ENTRIES SUPPLIED:
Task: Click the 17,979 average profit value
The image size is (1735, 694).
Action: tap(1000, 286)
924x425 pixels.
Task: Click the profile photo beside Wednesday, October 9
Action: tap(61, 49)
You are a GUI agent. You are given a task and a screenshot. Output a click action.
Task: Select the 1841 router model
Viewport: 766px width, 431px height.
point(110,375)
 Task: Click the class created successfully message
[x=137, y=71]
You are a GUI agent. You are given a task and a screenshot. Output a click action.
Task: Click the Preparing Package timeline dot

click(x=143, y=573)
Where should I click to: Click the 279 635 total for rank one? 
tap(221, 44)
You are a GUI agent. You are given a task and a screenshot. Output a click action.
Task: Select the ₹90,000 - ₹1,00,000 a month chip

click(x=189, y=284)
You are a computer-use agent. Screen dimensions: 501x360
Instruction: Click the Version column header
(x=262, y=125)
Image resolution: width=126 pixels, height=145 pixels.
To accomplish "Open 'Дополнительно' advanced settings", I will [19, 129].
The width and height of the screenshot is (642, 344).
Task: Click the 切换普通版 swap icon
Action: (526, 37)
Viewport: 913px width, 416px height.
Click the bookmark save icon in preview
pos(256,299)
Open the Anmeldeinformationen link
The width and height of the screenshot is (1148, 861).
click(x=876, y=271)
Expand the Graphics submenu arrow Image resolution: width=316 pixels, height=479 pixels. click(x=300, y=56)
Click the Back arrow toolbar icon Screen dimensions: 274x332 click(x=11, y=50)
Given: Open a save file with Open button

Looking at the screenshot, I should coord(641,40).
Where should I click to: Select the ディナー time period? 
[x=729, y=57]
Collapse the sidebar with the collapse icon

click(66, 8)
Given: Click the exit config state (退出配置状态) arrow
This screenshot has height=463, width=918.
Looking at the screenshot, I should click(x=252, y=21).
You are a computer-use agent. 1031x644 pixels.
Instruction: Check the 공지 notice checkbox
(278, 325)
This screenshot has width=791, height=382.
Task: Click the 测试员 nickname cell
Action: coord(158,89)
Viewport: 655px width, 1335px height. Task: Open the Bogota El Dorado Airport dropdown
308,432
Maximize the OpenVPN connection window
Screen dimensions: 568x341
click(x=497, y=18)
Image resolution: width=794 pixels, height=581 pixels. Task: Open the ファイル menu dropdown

WORK INSTRUCTION:
Output, unchanged, only the lines from the one that holds "You are a computer-use agent. 1031x644" through the last line of the material above.

REPLY:
You are a computer-use agent. 1031x644 pixels.
Instruction: Check the 공지 notice checkbox
(278, 325)
This screenshot has width=791, height=382.
Task: Click the 测试员 nickname cell
Action: coord(158,89)
Viewport: 655px width, 1335px height. Task: Open the Bogota El Dorado Airport dropdown
308,432
Maximize the OpenVPN connection window
Screen dimensions: 568x341
click(x=497, y=18)
Image resolution: width=794 pixels, height=581 pixels. Task: Open the ファイル menu dropdown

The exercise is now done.